■ **REQUIREMENT 1**: Rewrite everything in the integral walkthrough from "1. **Making it" down to "in the denominator.", replacing "arctangent" with "inverse tangent".
■ **REQUIREMENT 2**:
Answer each question using the integral walkthrough.
(a) What number is taken out of both parts of the denominator?
(b) After factoring, what quantity is squared inside the parentheses?
(c) What fraction is moved outside the integral?
■ **REQUIREMENT 3**:
Say whether each statement agrees with the integral walkthrough. Answer yes or no, and quote the deciding words.
(a) The standard form has a '1' plus a 'something squared' in the bottom.
(b) The integral resembles one that gives a logarithm answer.
(c) The $\frac{1}{16}$ factor stays inside the integral.

■ **SELECTED TEXT**:
┄┄┄┄┄┄┄┄┄┄┄┄┄┄┄┄┄┄┄┄

1. **Making it look familiar**: Our problem is to find $\int \frac{1}{9 x^{2}+16} d x$. This looks a lot like a common integral that gives us an 'arctangent' answer. The standard form usually has a '1' plus a 'something squared' in the bottom, like $\frac{1}{\text{something squared} + 1}$.

2. **Factoring out to simplify**: We have $9x^2 + 16$ in the bottom. To get a '1' where the '16' is, we can take '16' out of both parts in the denominator.
$9x^2 + 16 = 16 \left(\frac{9x^2}{16} + \frac{16}{16}\right) = 16 \left(\left(\frac{3}{4}x\right)^2 + 1\right)$.
So, our integral becomes $\int \frac{1}{16 \left(\left(\frac{3}{4}x\right)^2 + 1\right)} d x$.

3. **Taking out the constant**: Since '16' is just a number, we can take the $\frac{1}{16}$ part outside of the integral, like moving a number out of a parenthesis:
$\frac{1}{16} \int \frac{1}{\left(\frac{3}{4}x\right)^2 + 1} d x$.

┄┄┄┄┄┄┄┄┄┄┄┄┄┄┄┄┄┄┄┄

■ **COLLECTED DATA**:
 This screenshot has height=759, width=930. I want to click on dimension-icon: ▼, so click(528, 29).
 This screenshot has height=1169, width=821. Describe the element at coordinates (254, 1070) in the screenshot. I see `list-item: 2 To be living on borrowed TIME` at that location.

┄┄┄┄┄┄┄┄┄┄┄┄┄┄┄┄┄┄┄┄

■ **WRITTEN RESPONSE 1**:
1. **Making it look familiar**: Our problem is to find $\int \frac{1}{9 x^{2}+16} d x$. This looks a lot like a common integral that gives us an 'inverse tangent' answer. The standard form usually has a '1' plus a 'something squared' in the bottom, like $\frac{1}{\text{something squared} + 1}$.

2. **Factoring out to simplify**: We have $9x^2 + 16$ in the bottom. To get a '1' where the '16' is, we can take '16' out of both parts in the denominator.

■ **WRITTEN RESPONSE 2**:
(a) 16
(b) $\frac{3}{4}x$
(c) $\frac{1}{16}$

■ **WRITTEN RESPONSE 3**:
(a) Yes: "The standard form usually has a '1' plus a 'something squared' in the bottom"
(b) No: "This looks a lot like a common integral that gives us an 'arctangent' answer."
(c) No: "we can take the $\frac{1}{16}$ part outside of the integral"